Reading is at the heart of Oxford’s academic life. After all, students come up to ‘read’ their subject of choice, and read is exactly what they do. Oxford’s libraries enable much of that reading to take place. Their collections include millions of books and journals available for reading digitally or in print (tens of millions of downloads and loans from our collections are made each year), and they provide a space for that reading (and writing) in a conducive atmosphere for study, with access to associated services (such as scanning or printing) conveniently to hand.
Before the pandemic struck the Bodleian Libraries had around 2 million study visits per year, and college libraries were also heavily used. But much of Oxford’s reading takes place thanks to invisible digital infrastructure: systems, metadata, licences and workflows that enable those tens of millions of downloads of articles, chapters, theses, data and images by the entire Oxford community. This infrastructure has been carefully put in place over many years, and is managed and maintained by skilled library staff who have been determined to ‘Keep Oxford reading’ since the onset of COVID-19.
Allow me to share a few examples. We have put in place our ‘Scan and deliver’ service, providing free scans of journal articles or extracts from monographs (within the limits of copyright law) and have scanned over 650,000 pages for our community since June last year (currently c. 40,000–50,000 pages per week). Part of this remote support has been less industrial in its scale and more targeted at the individual needs of students and researchers whether using our ‘Live Chat’ service (staffed 7 days a week) or our mediated support service for access to Special Collections (over 100,000 scans provided). In June last year were able to pull off a great coup and provide our community with access to the Hathi Trust Emergency Temporary Access Service (ETAS), which gives digital access to 1.95 million in-copyright books in our print collections which would otherwise be inaccessible due to the pandemic (we are currently the only library in the UK giving this access). We also ramped up our online reading list service (ORLO), which has had rapid take up over the last year: with more than 100,000 linked references across almost 2,000 reading lists, it’s a service that is very highly rated by students.

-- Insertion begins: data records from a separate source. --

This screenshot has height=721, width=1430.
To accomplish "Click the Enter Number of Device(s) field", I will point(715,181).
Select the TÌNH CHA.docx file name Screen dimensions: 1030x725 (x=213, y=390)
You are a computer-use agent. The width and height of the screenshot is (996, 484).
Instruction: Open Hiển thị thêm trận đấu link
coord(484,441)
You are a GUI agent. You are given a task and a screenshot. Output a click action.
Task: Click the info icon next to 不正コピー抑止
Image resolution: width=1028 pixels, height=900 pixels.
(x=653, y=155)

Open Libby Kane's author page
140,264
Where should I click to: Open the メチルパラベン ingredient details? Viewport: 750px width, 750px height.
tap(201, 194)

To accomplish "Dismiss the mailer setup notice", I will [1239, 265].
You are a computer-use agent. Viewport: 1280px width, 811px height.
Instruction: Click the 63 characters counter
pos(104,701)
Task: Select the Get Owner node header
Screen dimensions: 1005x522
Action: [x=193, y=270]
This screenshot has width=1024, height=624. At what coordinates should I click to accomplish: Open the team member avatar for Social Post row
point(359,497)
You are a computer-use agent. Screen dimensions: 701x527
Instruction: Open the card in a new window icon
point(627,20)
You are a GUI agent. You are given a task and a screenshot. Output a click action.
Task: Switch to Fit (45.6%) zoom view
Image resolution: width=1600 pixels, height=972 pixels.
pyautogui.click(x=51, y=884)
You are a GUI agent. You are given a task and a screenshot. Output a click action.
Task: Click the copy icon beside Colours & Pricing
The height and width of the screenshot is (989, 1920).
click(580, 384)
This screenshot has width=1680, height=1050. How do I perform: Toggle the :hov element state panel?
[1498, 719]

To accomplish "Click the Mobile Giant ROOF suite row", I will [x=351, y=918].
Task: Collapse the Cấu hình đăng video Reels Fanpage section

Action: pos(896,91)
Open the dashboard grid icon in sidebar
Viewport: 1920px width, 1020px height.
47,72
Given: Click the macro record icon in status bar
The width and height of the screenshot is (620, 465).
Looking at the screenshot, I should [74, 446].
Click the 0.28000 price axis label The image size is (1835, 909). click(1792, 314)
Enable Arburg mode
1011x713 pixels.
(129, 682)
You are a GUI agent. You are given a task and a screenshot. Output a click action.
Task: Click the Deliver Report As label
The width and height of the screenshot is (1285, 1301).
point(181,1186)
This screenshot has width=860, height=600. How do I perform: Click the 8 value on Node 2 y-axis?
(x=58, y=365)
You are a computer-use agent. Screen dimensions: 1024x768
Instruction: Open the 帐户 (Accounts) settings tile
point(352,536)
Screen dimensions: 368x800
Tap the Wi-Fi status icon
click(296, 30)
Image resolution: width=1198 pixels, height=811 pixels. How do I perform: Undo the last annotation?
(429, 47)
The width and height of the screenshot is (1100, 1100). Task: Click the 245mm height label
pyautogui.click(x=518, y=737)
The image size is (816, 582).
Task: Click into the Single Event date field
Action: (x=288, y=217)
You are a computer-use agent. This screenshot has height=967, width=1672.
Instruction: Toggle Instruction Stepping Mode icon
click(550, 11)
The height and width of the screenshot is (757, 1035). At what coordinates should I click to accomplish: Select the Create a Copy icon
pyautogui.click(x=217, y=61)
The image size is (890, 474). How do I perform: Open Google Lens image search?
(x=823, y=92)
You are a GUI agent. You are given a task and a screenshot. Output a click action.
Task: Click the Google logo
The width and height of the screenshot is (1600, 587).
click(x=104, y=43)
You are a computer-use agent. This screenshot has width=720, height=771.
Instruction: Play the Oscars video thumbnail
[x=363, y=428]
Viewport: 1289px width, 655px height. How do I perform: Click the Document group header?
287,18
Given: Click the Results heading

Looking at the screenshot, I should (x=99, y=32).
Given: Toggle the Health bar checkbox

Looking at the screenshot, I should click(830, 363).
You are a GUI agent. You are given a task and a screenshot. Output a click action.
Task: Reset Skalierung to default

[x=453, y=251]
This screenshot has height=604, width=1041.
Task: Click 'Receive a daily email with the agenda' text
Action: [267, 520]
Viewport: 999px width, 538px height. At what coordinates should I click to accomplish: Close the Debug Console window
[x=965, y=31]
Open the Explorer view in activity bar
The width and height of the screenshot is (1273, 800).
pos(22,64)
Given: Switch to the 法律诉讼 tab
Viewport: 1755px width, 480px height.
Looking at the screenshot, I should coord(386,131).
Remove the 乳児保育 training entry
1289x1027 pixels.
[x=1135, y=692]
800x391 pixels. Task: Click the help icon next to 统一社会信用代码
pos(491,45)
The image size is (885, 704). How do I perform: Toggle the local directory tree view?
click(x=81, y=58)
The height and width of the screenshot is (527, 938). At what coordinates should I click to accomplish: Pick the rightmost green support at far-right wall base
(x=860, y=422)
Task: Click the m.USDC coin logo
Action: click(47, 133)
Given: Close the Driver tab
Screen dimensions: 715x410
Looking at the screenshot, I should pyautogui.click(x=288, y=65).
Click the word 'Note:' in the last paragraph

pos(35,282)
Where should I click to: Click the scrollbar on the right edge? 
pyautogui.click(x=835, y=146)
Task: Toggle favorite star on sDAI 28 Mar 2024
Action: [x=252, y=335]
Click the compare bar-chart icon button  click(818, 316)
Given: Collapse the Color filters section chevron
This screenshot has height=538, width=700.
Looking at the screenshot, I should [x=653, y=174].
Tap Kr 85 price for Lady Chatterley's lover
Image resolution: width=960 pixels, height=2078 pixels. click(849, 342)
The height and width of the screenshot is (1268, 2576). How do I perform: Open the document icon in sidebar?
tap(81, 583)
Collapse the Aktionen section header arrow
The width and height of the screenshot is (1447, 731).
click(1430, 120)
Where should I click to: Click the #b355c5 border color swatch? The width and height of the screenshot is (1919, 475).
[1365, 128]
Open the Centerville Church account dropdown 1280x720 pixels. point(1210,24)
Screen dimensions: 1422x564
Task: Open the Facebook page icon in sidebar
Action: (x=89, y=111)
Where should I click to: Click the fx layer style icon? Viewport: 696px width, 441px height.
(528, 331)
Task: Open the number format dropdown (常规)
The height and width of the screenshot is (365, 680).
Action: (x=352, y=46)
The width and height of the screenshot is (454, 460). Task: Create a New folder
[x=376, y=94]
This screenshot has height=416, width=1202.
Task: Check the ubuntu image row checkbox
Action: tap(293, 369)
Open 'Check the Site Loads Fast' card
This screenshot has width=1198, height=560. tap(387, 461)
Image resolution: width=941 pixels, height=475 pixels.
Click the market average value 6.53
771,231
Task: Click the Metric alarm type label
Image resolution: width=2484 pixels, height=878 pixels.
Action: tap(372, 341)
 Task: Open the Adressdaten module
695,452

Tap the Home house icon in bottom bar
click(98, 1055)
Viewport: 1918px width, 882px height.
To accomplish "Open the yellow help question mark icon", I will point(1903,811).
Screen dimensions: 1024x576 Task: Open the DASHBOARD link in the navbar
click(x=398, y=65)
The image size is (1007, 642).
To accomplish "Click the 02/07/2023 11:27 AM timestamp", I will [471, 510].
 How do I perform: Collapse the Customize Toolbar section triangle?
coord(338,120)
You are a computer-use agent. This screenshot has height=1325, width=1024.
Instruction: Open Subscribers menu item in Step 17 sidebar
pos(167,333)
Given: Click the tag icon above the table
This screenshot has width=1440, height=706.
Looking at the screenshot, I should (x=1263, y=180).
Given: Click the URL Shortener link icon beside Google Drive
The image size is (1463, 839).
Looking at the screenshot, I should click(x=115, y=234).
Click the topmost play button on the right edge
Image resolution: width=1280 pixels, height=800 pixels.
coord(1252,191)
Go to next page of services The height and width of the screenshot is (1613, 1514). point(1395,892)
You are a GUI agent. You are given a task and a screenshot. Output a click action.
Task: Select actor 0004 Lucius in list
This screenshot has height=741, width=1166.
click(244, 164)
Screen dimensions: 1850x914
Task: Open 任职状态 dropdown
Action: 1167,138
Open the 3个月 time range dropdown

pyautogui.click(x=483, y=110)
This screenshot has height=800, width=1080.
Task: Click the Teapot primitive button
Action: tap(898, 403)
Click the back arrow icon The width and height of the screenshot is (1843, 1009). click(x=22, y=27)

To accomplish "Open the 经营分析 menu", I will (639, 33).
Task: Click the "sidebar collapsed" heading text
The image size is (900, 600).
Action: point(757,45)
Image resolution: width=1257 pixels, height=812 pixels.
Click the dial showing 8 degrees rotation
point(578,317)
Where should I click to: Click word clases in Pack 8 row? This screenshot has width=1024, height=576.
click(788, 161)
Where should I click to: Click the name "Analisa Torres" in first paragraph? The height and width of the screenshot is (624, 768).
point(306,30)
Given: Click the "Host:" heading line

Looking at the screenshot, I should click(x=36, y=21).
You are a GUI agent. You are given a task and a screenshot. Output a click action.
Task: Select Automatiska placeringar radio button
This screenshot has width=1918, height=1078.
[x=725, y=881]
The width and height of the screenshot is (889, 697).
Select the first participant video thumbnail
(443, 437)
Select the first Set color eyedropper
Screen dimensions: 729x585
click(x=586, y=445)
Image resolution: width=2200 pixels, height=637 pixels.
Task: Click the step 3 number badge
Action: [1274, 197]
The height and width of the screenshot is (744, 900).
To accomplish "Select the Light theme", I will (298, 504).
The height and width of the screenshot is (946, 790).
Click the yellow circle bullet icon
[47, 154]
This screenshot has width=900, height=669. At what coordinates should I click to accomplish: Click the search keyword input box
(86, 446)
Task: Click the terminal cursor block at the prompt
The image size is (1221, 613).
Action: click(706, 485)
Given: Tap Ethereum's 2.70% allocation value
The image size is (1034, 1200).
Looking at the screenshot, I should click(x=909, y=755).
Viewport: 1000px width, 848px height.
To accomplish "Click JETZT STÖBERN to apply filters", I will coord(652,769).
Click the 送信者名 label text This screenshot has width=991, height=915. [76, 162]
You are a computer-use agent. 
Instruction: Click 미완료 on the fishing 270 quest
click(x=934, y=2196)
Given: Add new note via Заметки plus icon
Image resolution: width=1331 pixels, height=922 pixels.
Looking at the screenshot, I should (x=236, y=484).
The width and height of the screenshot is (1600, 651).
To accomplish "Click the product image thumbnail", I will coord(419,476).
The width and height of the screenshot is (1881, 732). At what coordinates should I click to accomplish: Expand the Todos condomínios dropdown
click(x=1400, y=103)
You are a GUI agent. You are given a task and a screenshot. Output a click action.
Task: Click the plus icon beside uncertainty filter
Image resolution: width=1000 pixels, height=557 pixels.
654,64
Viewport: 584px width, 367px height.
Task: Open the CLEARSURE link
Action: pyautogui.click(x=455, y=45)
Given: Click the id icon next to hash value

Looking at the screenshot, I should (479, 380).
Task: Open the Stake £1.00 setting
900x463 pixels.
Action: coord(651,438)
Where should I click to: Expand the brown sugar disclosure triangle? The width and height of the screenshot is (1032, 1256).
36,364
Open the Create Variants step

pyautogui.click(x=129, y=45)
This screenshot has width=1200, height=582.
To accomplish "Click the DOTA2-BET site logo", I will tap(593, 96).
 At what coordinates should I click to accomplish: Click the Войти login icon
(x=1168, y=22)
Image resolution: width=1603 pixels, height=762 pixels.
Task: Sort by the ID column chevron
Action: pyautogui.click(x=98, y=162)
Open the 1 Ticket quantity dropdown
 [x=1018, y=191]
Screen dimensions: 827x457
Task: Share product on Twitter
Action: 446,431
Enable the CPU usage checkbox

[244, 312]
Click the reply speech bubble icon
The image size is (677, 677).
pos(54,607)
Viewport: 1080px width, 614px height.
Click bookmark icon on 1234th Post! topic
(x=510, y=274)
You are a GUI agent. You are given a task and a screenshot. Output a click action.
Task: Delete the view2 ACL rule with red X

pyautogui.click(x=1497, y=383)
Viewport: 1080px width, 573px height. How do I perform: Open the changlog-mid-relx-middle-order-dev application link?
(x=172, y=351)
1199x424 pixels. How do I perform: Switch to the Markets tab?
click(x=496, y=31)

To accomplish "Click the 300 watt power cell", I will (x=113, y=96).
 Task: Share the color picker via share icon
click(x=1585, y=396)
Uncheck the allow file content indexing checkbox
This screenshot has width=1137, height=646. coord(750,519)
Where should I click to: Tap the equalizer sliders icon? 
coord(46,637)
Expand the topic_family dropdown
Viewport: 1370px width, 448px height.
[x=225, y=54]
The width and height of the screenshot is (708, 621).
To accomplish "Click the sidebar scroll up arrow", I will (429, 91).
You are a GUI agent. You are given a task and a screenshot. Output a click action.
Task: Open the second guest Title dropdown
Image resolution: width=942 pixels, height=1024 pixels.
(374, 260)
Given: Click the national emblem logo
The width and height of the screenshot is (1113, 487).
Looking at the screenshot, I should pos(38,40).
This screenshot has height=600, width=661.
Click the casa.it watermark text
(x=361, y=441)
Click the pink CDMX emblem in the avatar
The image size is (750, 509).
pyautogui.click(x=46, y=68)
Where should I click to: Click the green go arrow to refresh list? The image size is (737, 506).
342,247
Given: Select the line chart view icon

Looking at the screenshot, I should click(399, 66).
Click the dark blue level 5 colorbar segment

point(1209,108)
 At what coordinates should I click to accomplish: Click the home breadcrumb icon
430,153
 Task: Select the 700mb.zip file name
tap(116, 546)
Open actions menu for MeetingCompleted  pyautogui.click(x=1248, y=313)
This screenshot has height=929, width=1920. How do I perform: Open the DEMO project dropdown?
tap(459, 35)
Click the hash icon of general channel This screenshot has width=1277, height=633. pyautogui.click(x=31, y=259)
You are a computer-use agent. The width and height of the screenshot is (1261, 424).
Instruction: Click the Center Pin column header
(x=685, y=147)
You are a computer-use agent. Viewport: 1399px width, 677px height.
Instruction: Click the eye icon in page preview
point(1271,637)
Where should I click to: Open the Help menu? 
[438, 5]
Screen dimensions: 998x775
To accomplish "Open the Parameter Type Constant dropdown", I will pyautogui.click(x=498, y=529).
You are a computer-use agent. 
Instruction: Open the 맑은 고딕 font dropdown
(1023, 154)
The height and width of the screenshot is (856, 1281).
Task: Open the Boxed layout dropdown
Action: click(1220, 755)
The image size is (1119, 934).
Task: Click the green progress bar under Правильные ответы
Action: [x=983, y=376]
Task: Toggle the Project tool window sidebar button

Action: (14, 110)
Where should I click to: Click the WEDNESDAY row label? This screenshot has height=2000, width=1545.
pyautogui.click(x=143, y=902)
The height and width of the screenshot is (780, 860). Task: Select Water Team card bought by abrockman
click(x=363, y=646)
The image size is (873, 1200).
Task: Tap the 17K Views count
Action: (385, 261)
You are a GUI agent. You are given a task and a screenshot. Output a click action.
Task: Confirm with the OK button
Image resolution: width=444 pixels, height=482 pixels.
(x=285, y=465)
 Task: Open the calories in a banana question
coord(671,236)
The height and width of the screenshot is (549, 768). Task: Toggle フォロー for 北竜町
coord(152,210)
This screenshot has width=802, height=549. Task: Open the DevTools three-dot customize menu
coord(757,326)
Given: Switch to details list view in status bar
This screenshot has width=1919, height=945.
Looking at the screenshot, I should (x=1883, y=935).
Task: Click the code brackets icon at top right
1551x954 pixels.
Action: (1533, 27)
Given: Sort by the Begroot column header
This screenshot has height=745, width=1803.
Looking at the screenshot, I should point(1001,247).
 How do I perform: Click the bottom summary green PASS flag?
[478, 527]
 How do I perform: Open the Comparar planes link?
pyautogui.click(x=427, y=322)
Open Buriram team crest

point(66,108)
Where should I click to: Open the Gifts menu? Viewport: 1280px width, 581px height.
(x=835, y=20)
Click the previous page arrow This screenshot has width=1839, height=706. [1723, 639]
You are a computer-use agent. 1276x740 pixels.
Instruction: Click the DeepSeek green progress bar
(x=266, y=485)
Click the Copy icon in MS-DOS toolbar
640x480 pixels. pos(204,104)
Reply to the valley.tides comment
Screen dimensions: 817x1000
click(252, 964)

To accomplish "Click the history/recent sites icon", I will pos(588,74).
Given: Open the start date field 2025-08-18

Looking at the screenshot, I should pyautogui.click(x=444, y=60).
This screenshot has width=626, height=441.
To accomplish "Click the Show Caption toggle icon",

Oxford has a wealth of study environments provided by its libraries, ranging from historic medieval reading rooms (like Duke Humfrey’s Library in the Bodleian) to award-winning contemporary spaces (such as the new library at St John’s). Getting a seat in these spaces has been very difficult since we were able to reopen them from August 2020. COVID-19 means we have had to drastically reduce seating capacity and put an online tool in place (Space Finder) to manage bookings. We have adapted and improved it based on user feedback, but our library spaces are constantly overbooked, and we eagerly await the time when we can ease some of these restrictions and allow unfettered access to Oxford’s amazing library spaces again. More availability in our reading rooms will come on stream ahead of Trinity term. In the meantime, we have put ‘Sounds of the Bodleian’ online – a series of recordings of the background hum in Bodleian reading rooms, which hundreds of thousands of people across the globe have streamed to help them concentrate while studying at their kitchen tables!
I have been very moved by the many messages sent to me by students and scholars, expressing their gratitude to the Bodleian over the past year, and these have helped sustain me and my colleagues through the toughest times of the pandemic: a great reminder of the centrality of libraries in the life of the University. Nothing is more motivating to a librarian (especially a ‘lifer’ like me) than the thought that we have helped someone get the information they need.
The Bodleian has had to change over the last year (sometimes very rapidly), but we have also remained true to our 400-year mission: the staff of Oxford’s libraries made sure that our libraries remained open, even when the doors to the buildings had to close. We are fully committed to ‘Keeping Oxford reading’.